From my understanding, another advantage of the m42 mount is that many relatively inexpensive enlarger lenses from the film era are also in this mount and that those were optimized for high magnification like macro lenses.

Bear in mind that such a setup is slow to operate and although I've seen some great insects shots taken with those, I've found it more suited to static subjects. Reversed lens and macro tubes are not really faster though.

Best regards.


----------



## Mt Spokane Photography (Jan 9, 2014)

Pinchers of Peril said:


> mrzero said:
> 
> 
> > If you have an 18-55 that you want to use, all you need to buy is a 52mm-58mm reversing ring. Do the stop-down trick (mount the 18-55, set your desired aperture, press and hold the DOF button, then remove the lens I believe), then do the reverse mount on your 40mm.
> ...


 
While the DOF trick works to fix the aperture, and you can set it at f/11 - f/16 as you would usually use for macro, there is not enough light to get good focus. You want to focus with the aperture wide open and then stop down. That's pretty difficult, putting the lens off an on a different camera to control the aperture. The focus may get hosed while you are doing this. Just get a manual lens. You can often find a old 35mm film camera with manual aperture for a few dollars on craigslist.


----------



## surapon (Jan 12, 2014)

Dear Friend, Mr. Pinchers of Peril
I use to use this " Reverse Ring for Macro" , so long ago----Yes, Cheap and you can use most of the Lens that you already have as long as WIDE ANGLE LENSES, AND YOU CAN SWITCH TO MANUAL FOCUS operation.
After I read your post, I use almost 2 hours to find "the 77 mm. Macro Coupler Ring" in my box some where.
And After I find, I use my Canon 5D MK II, Canon EF 24-70 mm ( 77 mm Filter) + Sigma 50 mm . F/ 1.4 ( 77 mm. Filter) and Shoot this Computer Chip for you to see.
The Black round ring of the Photos are the Only Detail that the sensor allow from This Two Lens on FF Sensor.
The Full Detail photos are the Crop Pictures.
Yes, I set Manual Mode at Camera, And Set Manual Focus at both Lenses( at Minimum distant / Macro distant).
At Camera Set F = 13.0, ISO = 400 ( although in the bright sun shine), SS = 1/ 250 Sec, Hand held Shooting---Lazy Surapon, Which If I use Tripods, The Photos will be 1000 time sharper---Ha, Ha, Ha.
Yes, The First time of Shooting, I set F = 16, BUT TOO DARK/ Under Exposure, That why, I reset to F = 13 = Perfected Exposure.
Enjoy.
Surapon

PS. I just move the Camera in and out ( 1-1.5 Inches) from the Computer chip, until sharper image on Viewfinder, and press the shutter.


----------



## surapon (Jan 12, 2014)

The Full Detail photos are the Crop Pictures.
Yes, I set Manual Mode at Camera, And Set Manual Focus at both Lenses( at Minimum distant / Macro distant).


----------



## surapon (Jan 12, 2014)

The Full Detail photos are the Crop Pictures.
Yes, I set Manual Mode at Camera, And Set Manual Focus at both Lenses( at Minimum distant / Macro distant).
Enjoy
Have a great Sunday afternoon.
Surapon


----------



## Pinchers of Peril (Jan 13, 2014)

Wow, those are pretty impressive macro shots.


----------



## surapon (Jan 13, 2014)

Pinchers of Peril said:


> Wow, those are pretty impressive macro shots.

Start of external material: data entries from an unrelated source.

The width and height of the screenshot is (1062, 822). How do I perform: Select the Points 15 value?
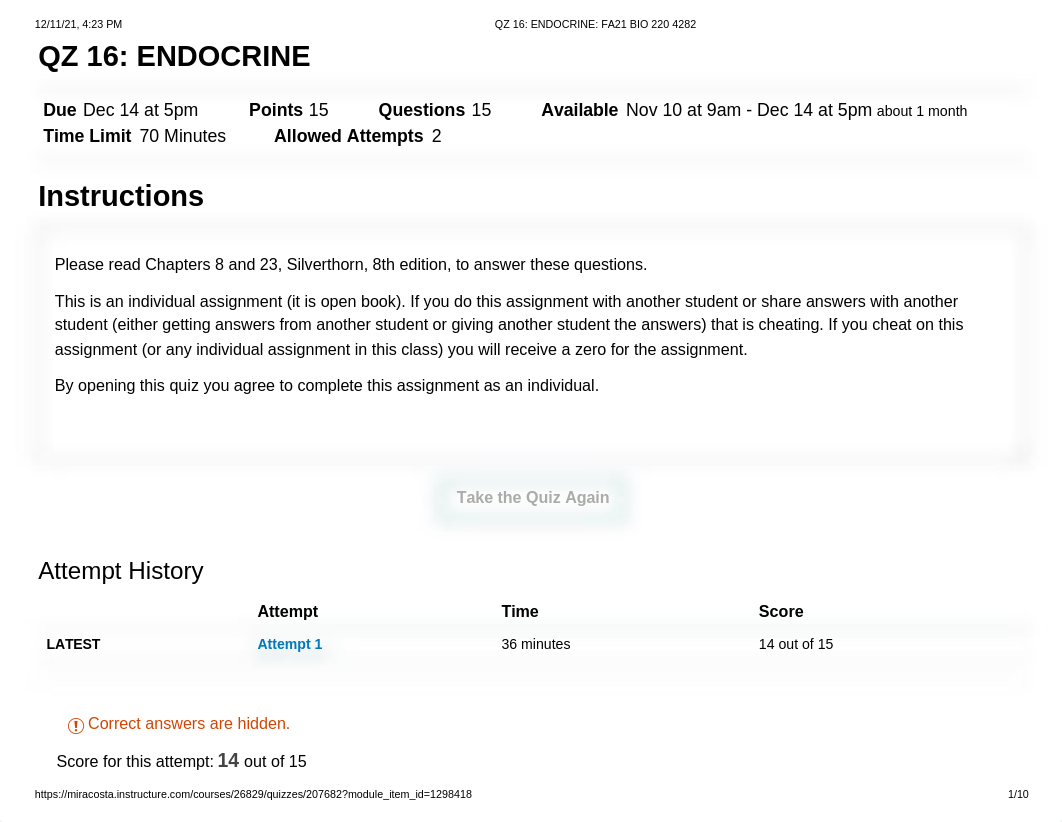[x=289, y=110]
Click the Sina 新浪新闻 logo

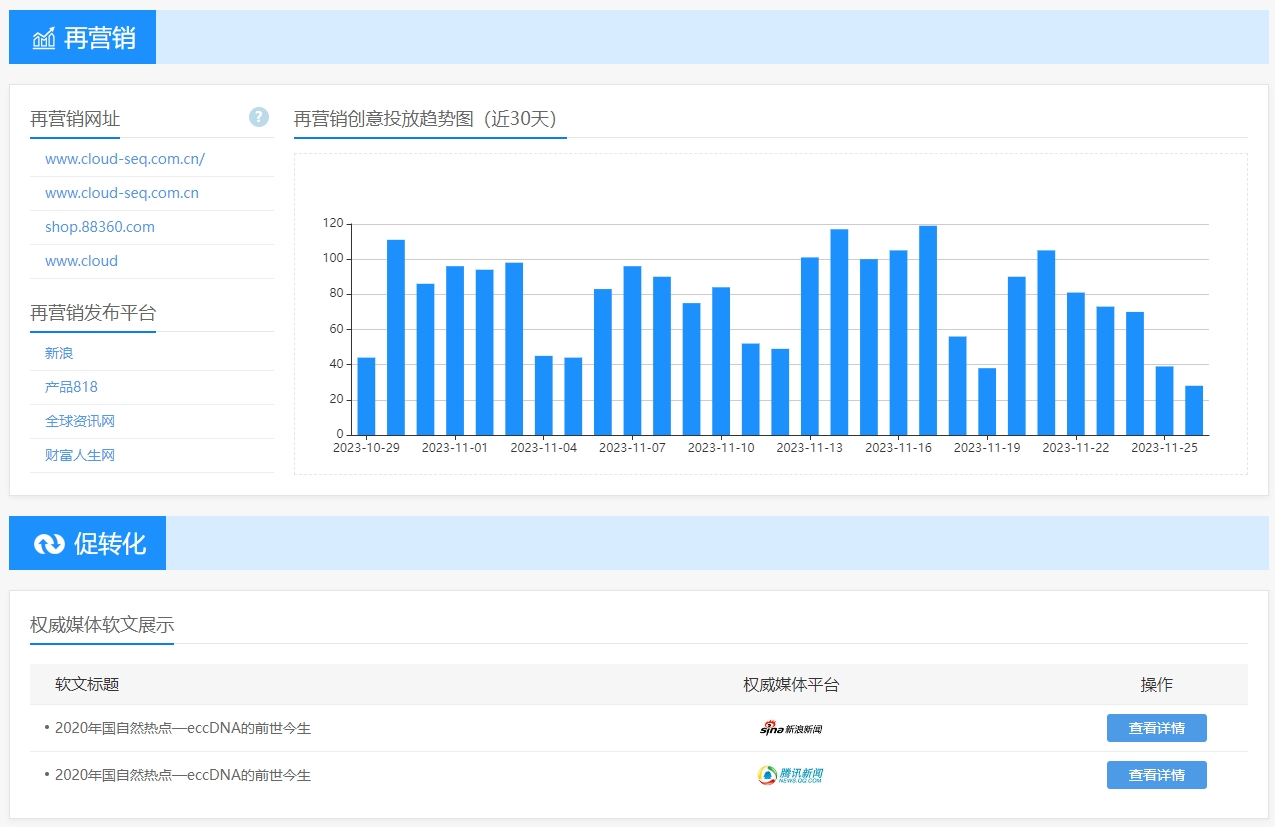click(790, 728)
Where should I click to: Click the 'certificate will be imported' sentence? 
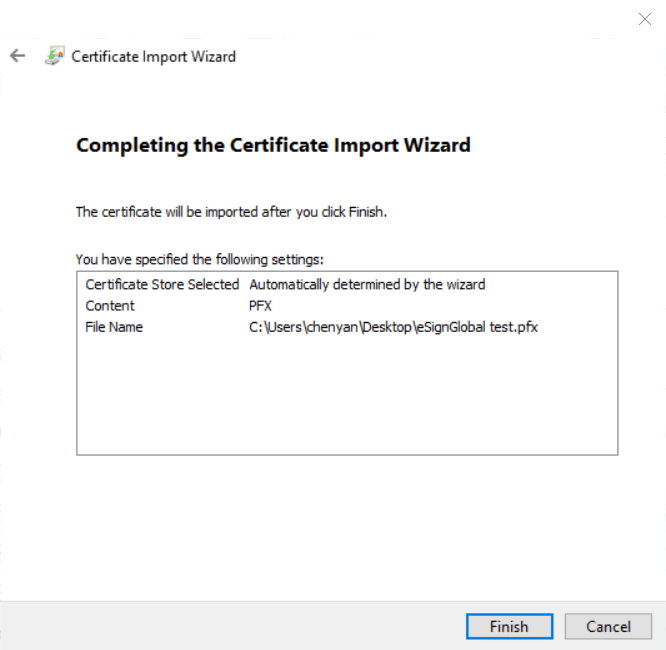point(231,212)
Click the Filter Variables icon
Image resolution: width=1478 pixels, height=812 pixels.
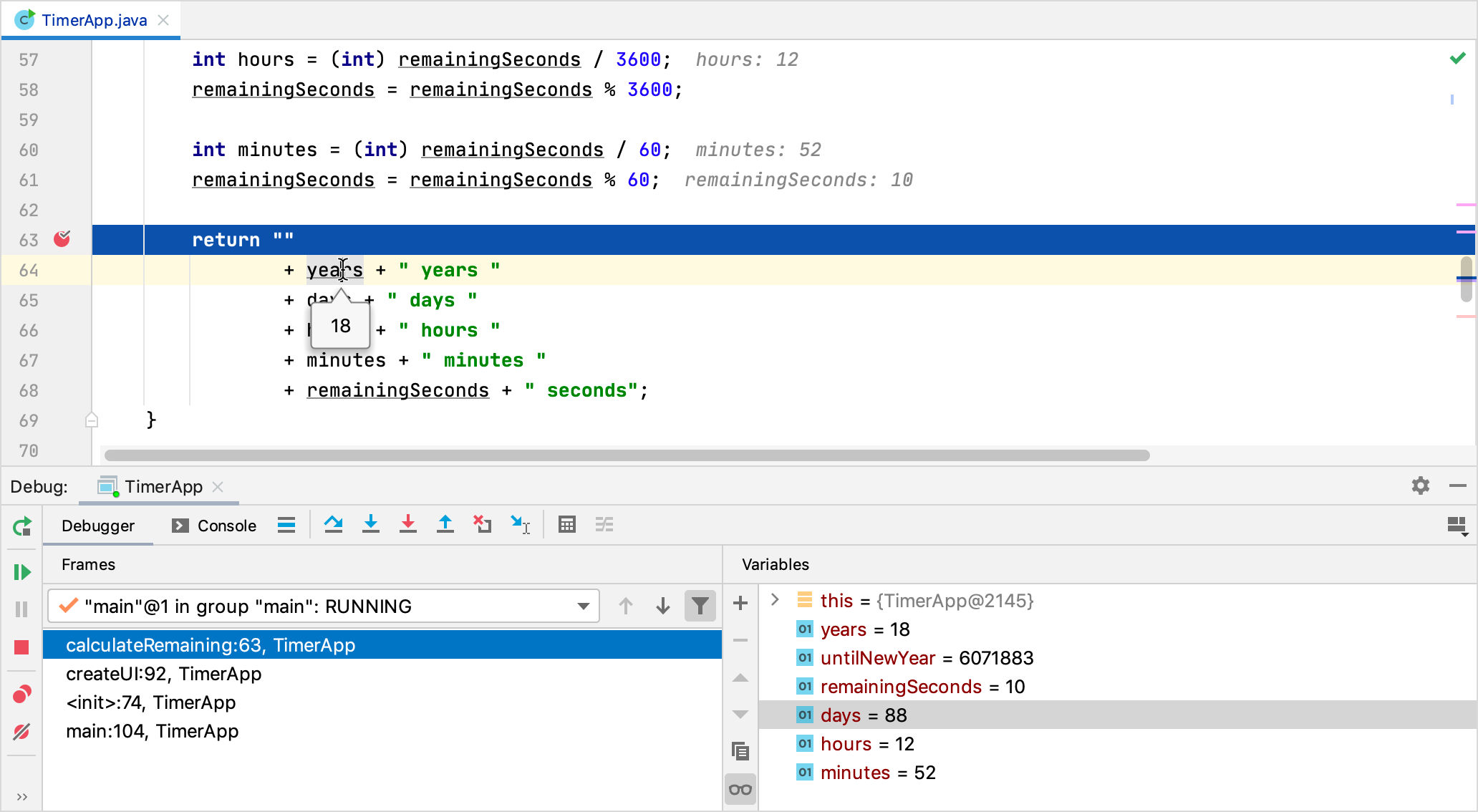(x=699, y=605)
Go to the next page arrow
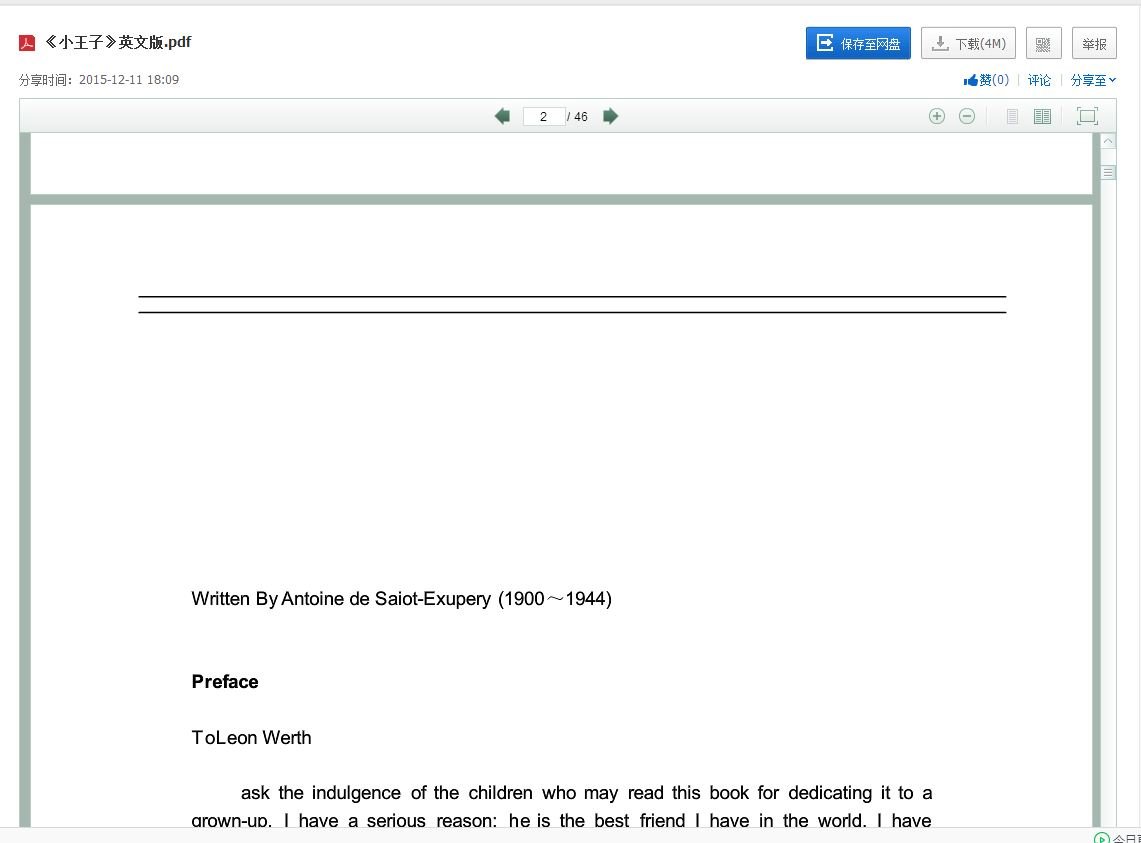 pyautogui.click(x=610, y=116)
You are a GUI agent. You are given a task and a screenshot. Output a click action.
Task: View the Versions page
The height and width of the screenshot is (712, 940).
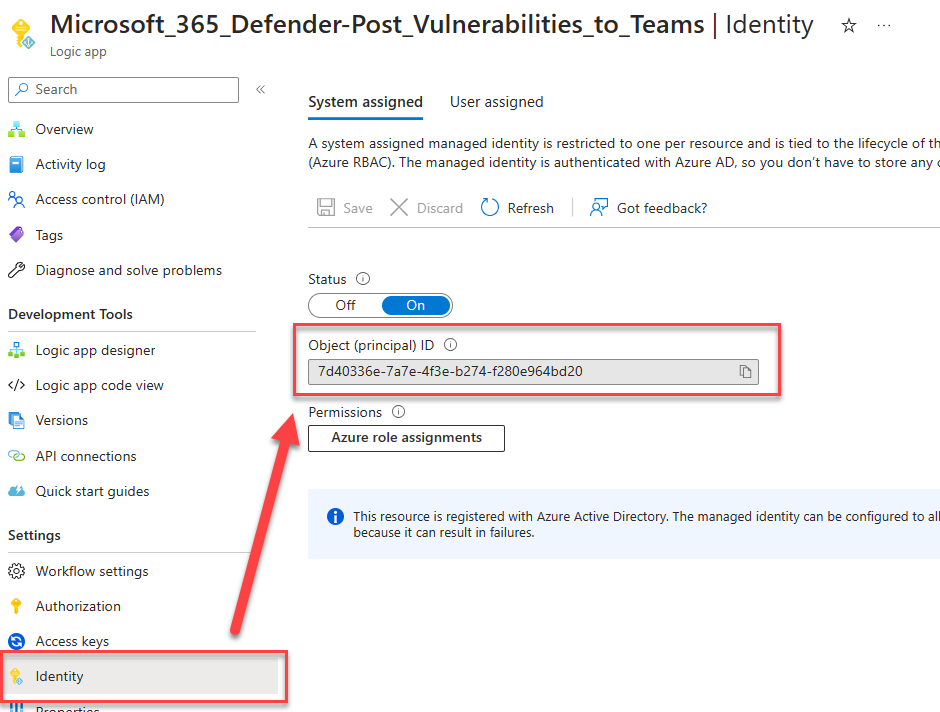click(64, 420)
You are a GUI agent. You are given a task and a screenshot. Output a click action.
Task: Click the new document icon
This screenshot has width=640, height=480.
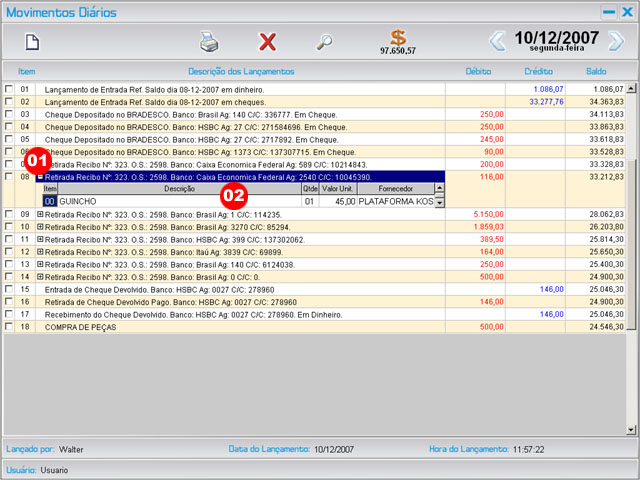click(x=32, y=42)
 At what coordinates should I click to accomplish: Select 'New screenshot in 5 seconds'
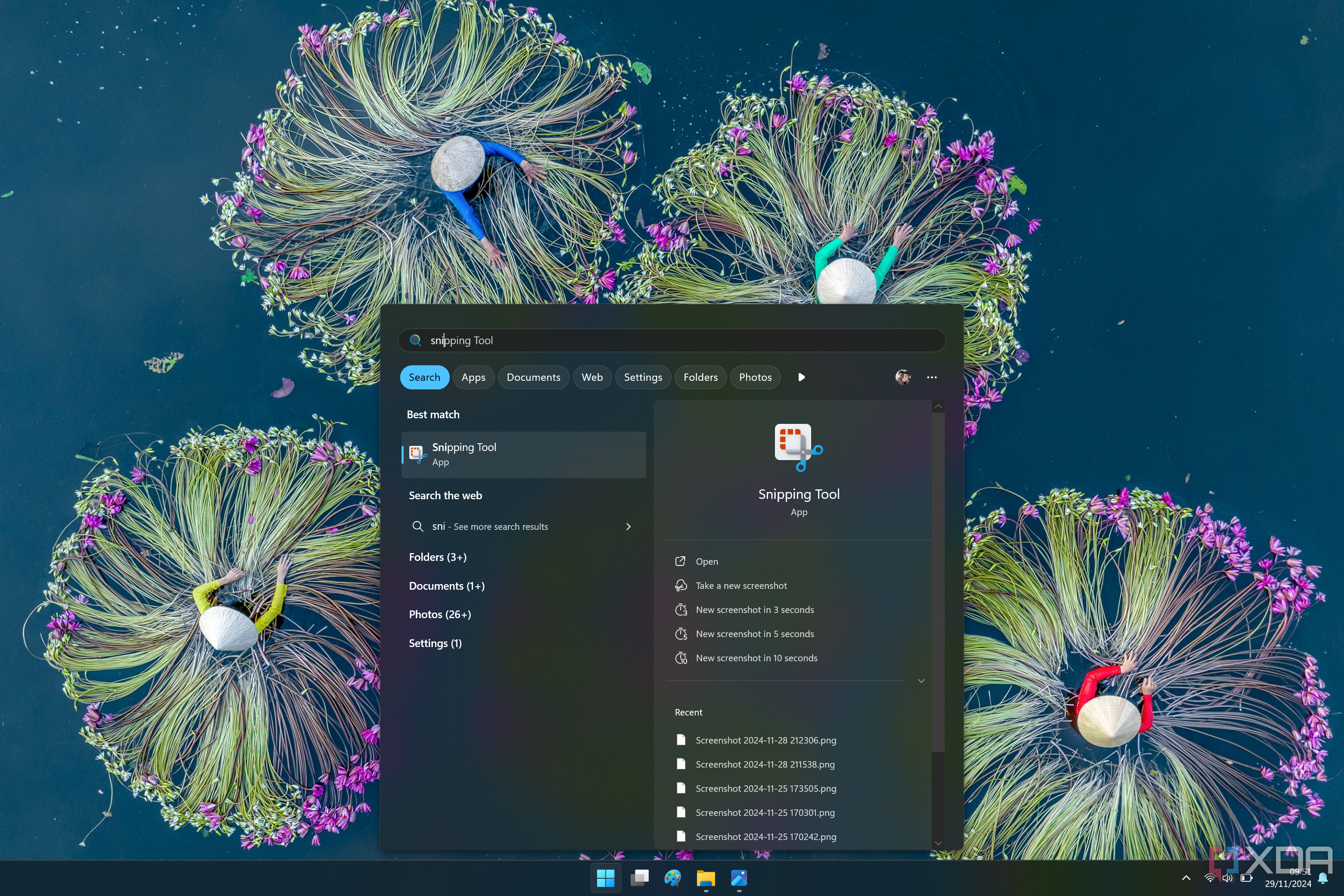pyautogui.click(x=755, y=633)
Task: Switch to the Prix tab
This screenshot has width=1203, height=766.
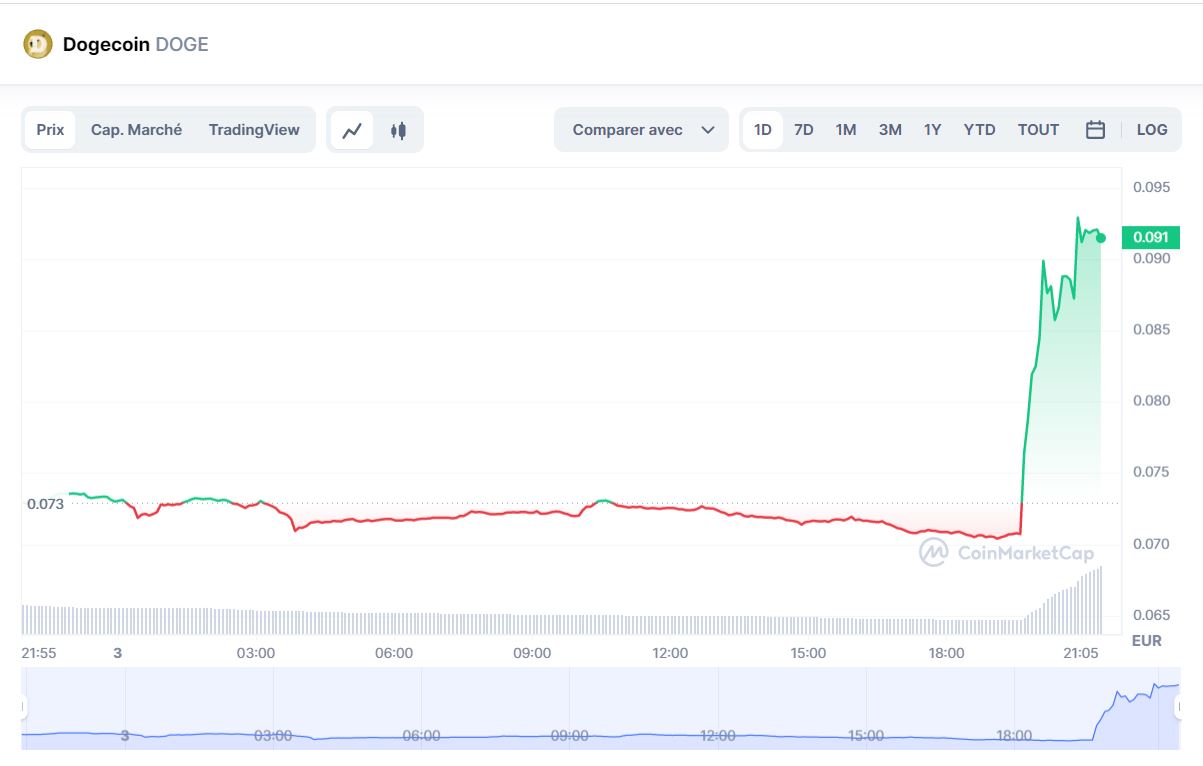Action: click(50, 130)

Thanks, Dear Pinchers of Peril.
Sorry, Not Sharp Photos, Because Just Hand Held Shooting , Not With the Tripods and the Slider, Which will be 100 time sharper.
Nice to talk to you, Enjoy shooting with the " Reverse Mounted Lens Methods"
Surapon


----------



## Valvebounce (Jan 18, 2014)

Hi Pinchers of Peril.
I have the reverse mount adaptor that fits a lens straight to the body, cost a couple of quid from HK for a trial, there are adaptors with power to the lens via a cord and body simulator ring, thes are very expensive! My basic reverser did highlight the shallow DOF with a 17-85 wide open, I tried a picture of the carpet fibres, DOF so thin that the cats whisker on the carpet was in focus, the tips of the carpet fibres weren't. I can see the merit of getting a manual lens of fixed focal length to be able to do this better.
I also have some fairly cheap extension tubes, came as a set, wih metal mounts and plastic barrels with electrical contacts. I have had better success with these as there is a bit more DOF available, but as they were a Christmas present I was forbidden from getting out all my gear for the test run Christmas day. So I ended up hand holding the test shots and haven't had the time to find a subject and set up properly for a decent test yet. 
Conclusion, if I had a manual lens I probably would not have bought the extension tubes, I think the tubes make for easier macro work so far. My limited experience would suggest that the two methods have very different results regarding magnification, seemed much greater on the reversed lens, though this may be a function of the lens I tried?

Cheers Graham.


----------



## pdirestajr (Jan 18, 2014)

You can always get an old cheap 35-80 kit lens and pop off the front element.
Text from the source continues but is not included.